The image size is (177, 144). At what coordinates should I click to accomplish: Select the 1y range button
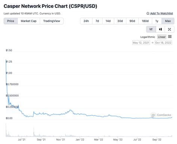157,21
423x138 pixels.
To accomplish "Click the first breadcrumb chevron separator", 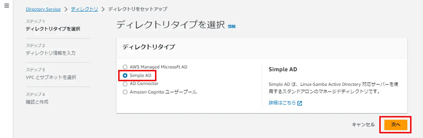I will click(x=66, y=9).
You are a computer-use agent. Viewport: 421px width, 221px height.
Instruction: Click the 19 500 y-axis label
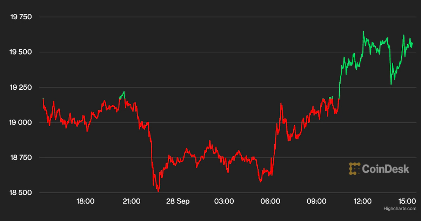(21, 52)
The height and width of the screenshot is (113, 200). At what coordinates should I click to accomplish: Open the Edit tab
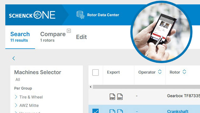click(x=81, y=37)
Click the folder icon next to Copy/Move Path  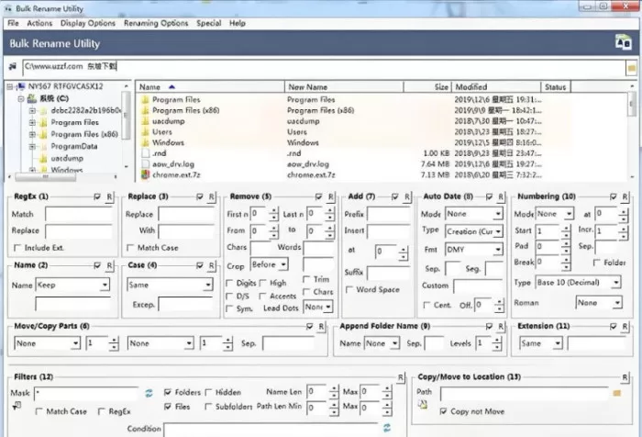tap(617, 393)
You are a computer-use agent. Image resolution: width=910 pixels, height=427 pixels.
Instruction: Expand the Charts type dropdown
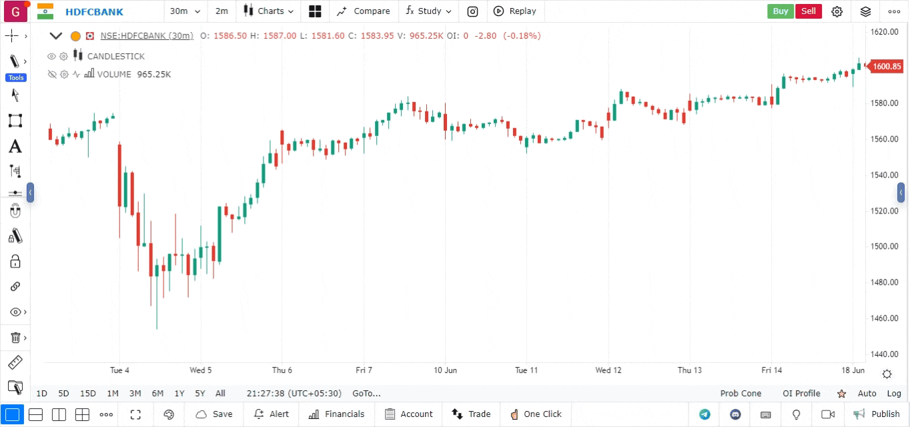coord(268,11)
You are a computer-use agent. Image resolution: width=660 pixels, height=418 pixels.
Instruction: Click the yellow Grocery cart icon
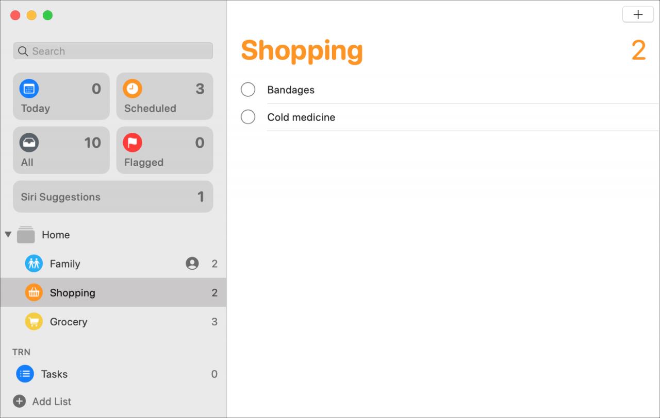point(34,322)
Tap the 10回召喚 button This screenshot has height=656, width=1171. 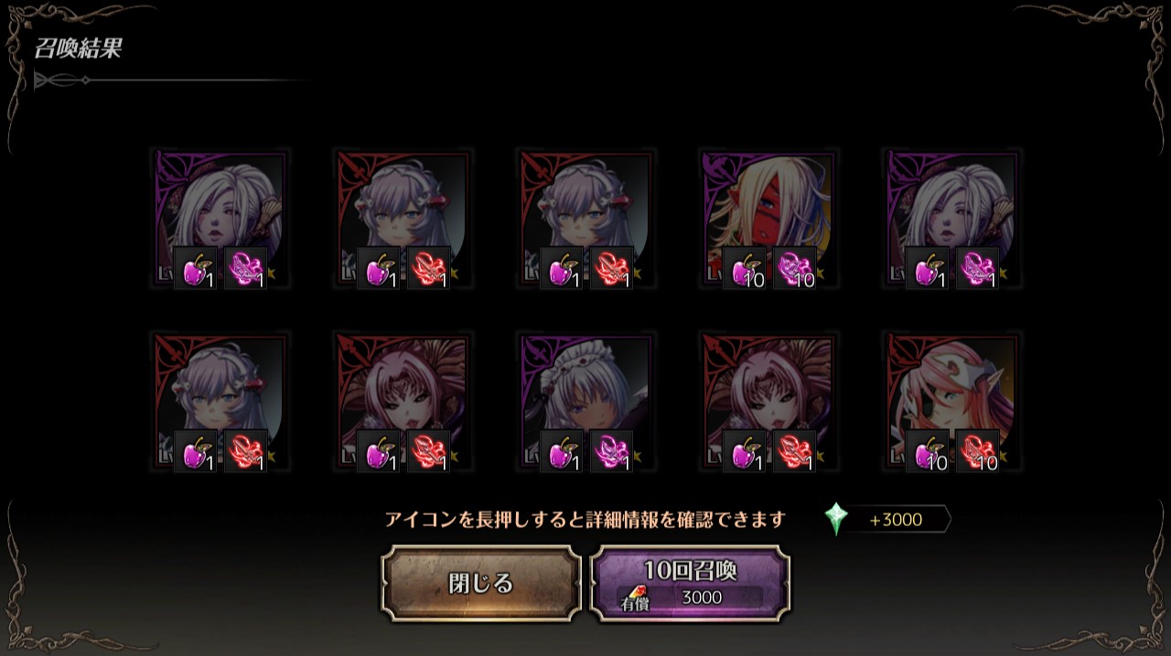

────────────────────

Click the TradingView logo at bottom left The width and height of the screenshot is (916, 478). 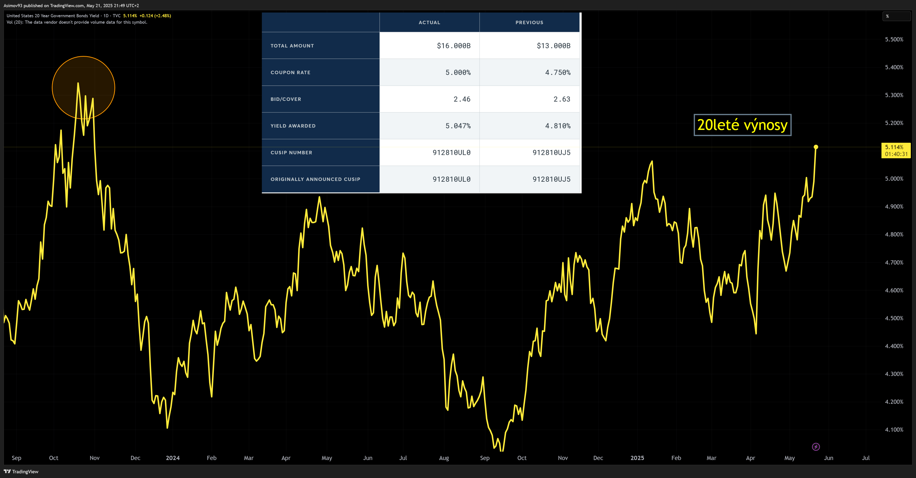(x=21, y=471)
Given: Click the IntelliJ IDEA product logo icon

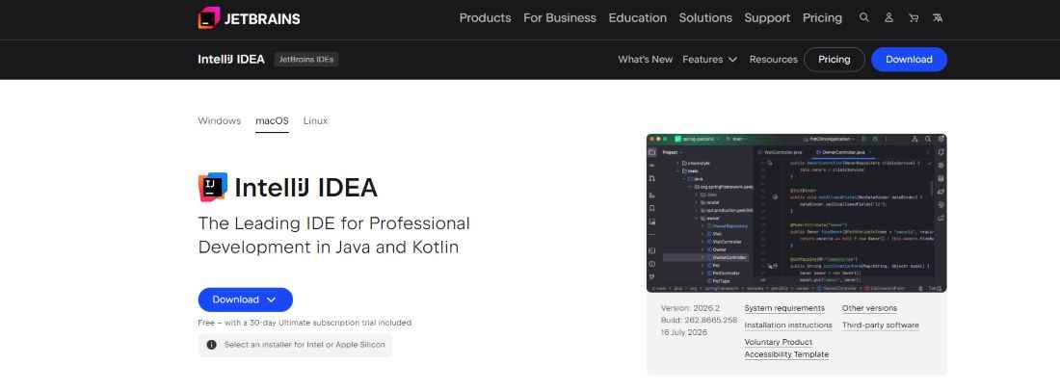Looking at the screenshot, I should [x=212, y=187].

────────────────────

[Exercise task] Pull out every line above that contains the word "pixels", and copy each one in full.

[Output for this task]
423x138 pixels.
You are a computer-use agent. Image resolution: width=910 pixels, height=427 pixels.
You are a computer-use agent. Image resolution: width=660 pixels, height=418 pixels.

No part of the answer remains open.